CONSIGNE 1:
Recopiez fidèlement le passage de la critique de Jugendwinter qui commence à "Mais c’est surtout" et se termine à "de larmes angéliques.".
CONSIGNE 2:
D'après la critique de Jugendwinter, répondez brièvement :
(a) Qui a composé le titre La Nébuleuse du papillon ?
(b) En quelle langue Karin chante-t-elle sur La Forza del Destino ?
(c) Quel titre a été composé par Katharina GROSS ?

EXTRAIT DU DOCUMENT:
"""

Jugendwinter est un disque très riche et surprenant, recélant d’idées et de secrets sonores qui se révèlent progressivement à chaque écoute. L’intérêt d’un EP est de pouvoir s’immerger en seulement quelques titres dans un univers particulier sans trouver le temps long. Les musiciennes sont des professionnelles et la voix de Karin est intense et surprenante: à la fois profonde, chaleureuse, douce, parfois tumultueuse et explosive comme sur le titre intitulé Still Framing. Cette voix se mélange avec aisance avec les instruments au point qu’elle devient elle-même un instrument. Cette voix résonne comme un saxo.
Mais c’est surtout le piano qui marque les esprits. Sophie BAUDON est une pianiste exceptionnelle ; son jeu est flamboyant et solennel, fragile et onirique, délicat et sophistiqué, très imagée et colorée, tantôt sombre tantôt lumineux. Les notes sont mélancoliques et austères mais également claires et soyeuses; et c’est surtout à ce moment là que la pianiste nous offre des envolées cristallines et des cascades de larmes angéliques.
De ce disque, nous retiendrons de belles compositions finement ciselées. Le titre éponyme composé par Katharina GROSS est impressionnant. Nous pénétrons tout de suite dans leur monde très atmosphérique. La voix marque par sa force et chaque mot résonne, nous l’avons souligné auparavant, comme un saxo. Quant au piano, il fait des merveilles soutenu par une section rythmique lancinante.
Le titre suivant, La Nébuleuse du papillon, composé par Sophie , est aussi intéressant ; le piano offre de beaux moments aériens et mélodieux, où Sophie peut faire penser subrepticement à ce qu’a pu faire Dave JARRETT avec Phil MANZANERA au temps de QUIET SUN. C’est un son limpide, une succession de notes féériques et magiques pour un jeu délicat et sensuel, accompagné d’une section rythmique efficace jouant sur la discrétion et la voix virevoltante de la chanteuse.
Les autres titres continuent dans la même veine avec ce jazz atmosphérique et contrasté : il y a le très romantique La Forza del Destino, composé par GLEICHAUF. Ici, Karin chante en italien et, étrangement, nous pourrions imaginer la présence de Robert WYATT pour un duo des plus poignants ; et surtout Still Framing avec une ambiance intimiste et sensuel, une voix à peine perceptible au début, qui monte en puissance par la suite avant de repartir vers des tonalités plus douces. Sur ce morceau en tout cas, Karin OSPELT déploie ses multiples talents au chant sur une musique qui se révèle pleine de rigueur et de fougue.

"""

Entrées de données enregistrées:
"""

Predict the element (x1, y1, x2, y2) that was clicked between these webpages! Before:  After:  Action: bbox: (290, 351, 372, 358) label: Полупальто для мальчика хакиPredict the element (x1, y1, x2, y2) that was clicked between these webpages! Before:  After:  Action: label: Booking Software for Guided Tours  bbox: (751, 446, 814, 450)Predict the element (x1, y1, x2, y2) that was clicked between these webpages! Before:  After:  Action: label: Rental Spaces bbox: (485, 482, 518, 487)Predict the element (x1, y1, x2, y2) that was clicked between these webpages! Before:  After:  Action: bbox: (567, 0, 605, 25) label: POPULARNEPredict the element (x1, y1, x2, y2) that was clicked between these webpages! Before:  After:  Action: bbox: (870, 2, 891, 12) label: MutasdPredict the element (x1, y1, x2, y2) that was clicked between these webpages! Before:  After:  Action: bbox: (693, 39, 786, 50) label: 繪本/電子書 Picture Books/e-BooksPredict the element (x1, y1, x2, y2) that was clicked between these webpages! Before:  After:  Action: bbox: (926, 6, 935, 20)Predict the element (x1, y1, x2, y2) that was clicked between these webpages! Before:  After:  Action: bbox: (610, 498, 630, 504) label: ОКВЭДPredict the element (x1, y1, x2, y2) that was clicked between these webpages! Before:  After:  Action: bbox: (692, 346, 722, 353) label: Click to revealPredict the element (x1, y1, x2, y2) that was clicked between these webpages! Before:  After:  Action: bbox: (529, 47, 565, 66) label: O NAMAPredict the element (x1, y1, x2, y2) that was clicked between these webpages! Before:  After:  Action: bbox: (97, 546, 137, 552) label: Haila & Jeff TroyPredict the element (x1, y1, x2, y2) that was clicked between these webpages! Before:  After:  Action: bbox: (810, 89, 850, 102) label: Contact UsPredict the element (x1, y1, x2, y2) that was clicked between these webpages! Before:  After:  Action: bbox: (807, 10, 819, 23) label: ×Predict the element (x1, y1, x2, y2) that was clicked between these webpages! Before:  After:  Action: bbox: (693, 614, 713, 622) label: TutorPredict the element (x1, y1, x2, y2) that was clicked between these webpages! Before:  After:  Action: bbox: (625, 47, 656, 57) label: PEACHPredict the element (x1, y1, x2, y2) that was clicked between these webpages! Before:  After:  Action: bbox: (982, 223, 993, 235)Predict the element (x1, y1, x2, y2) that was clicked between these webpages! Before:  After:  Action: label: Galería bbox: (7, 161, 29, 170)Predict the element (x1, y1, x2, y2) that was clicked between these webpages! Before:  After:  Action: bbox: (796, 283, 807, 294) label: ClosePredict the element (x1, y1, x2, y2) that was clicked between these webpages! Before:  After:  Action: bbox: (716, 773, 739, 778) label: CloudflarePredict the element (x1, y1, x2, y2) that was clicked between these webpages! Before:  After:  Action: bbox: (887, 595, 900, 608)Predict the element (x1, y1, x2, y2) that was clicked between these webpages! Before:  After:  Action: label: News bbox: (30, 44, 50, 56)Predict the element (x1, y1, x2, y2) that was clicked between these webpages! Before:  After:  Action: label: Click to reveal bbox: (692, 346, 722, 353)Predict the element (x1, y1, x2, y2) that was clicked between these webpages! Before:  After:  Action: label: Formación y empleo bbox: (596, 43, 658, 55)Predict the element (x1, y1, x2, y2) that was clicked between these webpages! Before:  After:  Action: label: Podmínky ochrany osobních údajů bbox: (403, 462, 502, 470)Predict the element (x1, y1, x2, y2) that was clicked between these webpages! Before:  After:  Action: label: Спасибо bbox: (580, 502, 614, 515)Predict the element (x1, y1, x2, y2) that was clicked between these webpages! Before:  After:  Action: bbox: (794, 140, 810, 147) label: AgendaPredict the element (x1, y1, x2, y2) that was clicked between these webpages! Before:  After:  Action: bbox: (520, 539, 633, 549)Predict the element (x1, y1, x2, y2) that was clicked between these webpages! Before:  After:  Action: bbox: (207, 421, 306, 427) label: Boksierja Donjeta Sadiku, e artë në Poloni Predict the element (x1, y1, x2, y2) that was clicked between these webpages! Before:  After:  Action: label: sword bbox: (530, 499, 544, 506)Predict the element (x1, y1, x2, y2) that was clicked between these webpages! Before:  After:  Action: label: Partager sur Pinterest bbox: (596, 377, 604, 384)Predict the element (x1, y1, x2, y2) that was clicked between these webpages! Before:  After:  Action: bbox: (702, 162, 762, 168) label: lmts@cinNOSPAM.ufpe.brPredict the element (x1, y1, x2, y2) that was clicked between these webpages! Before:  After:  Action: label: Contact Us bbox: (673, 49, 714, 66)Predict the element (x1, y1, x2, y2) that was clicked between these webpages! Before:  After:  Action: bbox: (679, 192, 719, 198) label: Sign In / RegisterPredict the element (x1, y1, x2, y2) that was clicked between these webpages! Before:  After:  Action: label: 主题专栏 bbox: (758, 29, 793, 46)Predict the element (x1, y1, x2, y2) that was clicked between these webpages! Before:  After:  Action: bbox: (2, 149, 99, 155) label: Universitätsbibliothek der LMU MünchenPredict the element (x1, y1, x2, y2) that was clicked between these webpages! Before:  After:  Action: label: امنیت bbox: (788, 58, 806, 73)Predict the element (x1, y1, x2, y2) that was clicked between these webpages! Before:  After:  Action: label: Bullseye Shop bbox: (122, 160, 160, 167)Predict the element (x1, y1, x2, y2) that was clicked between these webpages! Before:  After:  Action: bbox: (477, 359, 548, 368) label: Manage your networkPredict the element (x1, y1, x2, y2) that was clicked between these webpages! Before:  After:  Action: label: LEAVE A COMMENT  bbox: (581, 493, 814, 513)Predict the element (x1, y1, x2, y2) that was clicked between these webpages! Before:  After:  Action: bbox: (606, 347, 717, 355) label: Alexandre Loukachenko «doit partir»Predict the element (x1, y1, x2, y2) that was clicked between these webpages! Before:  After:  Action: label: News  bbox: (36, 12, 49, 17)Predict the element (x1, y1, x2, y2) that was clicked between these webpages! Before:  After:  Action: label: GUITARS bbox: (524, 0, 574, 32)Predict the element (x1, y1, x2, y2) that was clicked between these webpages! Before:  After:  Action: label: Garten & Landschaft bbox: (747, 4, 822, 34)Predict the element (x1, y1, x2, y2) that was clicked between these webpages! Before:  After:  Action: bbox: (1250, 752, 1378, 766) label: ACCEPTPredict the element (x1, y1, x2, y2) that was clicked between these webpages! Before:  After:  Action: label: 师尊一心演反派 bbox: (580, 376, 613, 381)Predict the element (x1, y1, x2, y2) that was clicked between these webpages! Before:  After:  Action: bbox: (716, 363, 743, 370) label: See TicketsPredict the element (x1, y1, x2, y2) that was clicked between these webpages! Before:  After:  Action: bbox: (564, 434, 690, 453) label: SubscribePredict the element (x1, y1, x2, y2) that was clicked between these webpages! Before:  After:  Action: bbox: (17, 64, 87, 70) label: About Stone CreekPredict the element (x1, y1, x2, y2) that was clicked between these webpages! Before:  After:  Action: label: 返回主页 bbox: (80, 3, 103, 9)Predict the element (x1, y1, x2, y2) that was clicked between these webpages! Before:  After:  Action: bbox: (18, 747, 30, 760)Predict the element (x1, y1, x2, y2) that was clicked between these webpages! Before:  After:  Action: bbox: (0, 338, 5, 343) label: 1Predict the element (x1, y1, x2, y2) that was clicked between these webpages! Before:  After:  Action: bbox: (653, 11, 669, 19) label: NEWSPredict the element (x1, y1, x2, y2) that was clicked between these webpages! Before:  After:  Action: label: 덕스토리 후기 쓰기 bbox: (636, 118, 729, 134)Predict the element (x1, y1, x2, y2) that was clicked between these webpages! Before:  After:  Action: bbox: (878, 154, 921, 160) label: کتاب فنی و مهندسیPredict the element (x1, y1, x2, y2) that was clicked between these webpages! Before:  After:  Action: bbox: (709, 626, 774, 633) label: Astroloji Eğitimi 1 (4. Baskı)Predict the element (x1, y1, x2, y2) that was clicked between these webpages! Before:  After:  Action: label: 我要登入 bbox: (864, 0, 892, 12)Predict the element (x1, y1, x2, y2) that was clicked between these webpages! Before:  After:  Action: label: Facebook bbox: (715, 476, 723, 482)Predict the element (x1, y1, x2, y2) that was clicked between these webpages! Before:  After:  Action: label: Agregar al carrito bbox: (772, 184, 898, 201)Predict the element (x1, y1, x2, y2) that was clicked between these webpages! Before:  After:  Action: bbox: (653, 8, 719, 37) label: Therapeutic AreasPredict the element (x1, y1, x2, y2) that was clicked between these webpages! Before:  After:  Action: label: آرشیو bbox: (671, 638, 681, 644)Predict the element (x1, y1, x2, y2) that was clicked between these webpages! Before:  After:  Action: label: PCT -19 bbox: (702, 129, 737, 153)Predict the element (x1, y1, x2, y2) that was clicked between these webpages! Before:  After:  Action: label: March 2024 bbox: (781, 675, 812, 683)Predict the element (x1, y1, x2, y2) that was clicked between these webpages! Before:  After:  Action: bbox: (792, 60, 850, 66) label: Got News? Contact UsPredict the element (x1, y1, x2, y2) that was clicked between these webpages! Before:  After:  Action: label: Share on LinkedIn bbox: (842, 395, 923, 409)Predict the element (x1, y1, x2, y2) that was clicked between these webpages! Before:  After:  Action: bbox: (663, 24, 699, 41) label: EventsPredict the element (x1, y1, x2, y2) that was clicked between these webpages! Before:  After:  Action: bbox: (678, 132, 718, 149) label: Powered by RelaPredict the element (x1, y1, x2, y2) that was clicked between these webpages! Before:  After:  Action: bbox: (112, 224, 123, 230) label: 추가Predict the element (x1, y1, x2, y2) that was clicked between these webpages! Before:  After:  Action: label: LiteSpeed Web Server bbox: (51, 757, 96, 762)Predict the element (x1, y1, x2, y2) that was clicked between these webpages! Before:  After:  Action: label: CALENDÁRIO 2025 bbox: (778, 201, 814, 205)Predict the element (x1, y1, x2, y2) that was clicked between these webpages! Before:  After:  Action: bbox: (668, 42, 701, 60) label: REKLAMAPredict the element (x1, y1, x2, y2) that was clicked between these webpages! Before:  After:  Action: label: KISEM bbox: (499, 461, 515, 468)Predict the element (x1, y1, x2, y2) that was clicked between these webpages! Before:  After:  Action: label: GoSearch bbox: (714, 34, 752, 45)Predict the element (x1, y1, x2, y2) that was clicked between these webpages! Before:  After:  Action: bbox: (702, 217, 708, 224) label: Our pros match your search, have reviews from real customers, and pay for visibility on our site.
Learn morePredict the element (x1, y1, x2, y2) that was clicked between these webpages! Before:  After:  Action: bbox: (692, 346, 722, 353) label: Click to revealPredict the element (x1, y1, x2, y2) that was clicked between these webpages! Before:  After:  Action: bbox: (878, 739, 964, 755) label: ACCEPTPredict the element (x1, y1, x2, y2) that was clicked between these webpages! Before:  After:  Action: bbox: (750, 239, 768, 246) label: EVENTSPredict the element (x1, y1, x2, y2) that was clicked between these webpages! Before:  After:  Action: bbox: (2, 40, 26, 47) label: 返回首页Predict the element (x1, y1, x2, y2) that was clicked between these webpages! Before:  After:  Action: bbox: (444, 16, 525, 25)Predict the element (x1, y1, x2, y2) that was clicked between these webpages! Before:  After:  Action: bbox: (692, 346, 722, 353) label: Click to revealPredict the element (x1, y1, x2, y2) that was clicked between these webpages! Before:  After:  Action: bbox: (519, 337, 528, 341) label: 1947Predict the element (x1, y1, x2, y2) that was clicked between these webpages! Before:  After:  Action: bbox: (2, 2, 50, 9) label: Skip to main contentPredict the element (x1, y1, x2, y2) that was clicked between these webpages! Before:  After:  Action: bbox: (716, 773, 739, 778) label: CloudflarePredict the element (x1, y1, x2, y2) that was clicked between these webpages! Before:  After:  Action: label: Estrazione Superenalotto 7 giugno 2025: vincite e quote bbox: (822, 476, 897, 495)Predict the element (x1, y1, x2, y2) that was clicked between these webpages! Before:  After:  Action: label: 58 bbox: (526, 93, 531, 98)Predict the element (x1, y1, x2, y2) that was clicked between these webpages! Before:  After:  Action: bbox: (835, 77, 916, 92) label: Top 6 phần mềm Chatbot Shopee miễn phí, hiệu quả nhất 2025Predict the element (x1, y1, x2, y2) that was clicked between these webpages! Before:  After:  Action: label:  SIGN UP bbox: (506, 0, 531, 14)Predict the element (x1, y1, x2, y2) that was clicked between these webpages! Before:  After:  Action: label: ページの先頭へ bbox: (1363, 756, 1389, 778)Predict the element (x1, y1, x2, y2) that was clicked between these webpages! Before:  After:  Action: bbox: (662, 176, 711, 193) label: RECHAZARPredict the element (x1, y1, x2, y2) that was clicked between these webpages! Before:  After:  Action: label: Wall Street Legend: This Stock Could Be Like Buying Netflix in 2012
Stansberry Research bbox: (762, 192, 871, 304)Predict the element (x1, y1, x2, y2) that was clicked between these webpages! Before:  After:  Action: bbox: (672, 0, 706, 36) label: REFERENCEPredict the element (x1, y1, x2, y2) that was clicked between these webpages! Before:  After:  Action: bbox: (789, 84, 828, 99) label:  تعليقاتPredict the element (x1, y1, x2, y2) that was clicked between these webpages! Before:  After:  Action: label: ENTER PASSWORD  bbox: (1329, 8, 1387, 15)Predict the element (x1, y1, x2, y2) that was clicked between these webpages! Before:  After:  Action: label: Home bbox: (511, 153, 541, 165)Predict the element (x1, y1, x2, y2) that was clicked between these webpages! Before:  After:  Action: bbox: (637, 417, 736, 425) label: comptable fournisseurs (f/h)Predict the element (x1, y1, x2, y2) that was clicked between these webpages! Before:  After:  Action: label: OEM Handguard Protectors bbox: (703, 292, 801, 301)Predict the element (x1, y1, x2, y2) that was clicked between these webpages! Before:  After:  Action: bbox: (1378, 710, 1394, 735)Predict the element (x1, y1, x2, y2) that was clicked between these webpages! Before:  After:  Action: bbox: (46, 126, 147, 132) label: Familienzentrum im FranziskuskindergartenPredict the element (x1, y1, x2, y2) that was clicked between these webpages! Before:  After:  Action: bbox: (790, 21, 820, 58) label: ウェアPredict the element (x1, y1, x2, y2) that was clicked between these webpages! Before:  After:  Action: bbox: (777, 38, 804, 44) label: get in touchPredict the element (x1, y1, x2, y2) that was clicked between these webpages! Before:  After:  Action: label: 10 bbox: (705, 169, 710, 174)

"""

ZONE DE RÉPONSE 1:
Mais c’est surtout le piano qui marque les esprits. Sophie BAUDON est une pianiste exceptionnelle ; son jeu est flamboyant et solennel, fragile et onirique, délicat et sophistiqué, très imagée et colorée, tantôt sombre tantôt lumineux. Les notes sont mélancoliques et austères mais également claires et soyeuses; et c’est surtout à ce moment là que la pianiste nous offre des envolées cristallines et des cascades de larmes angéliques.

ZONE DE RÉPONSE 2:
(a) Sophie.
(b) En italien.
(c) Le titre éponyme, Jugendwinter.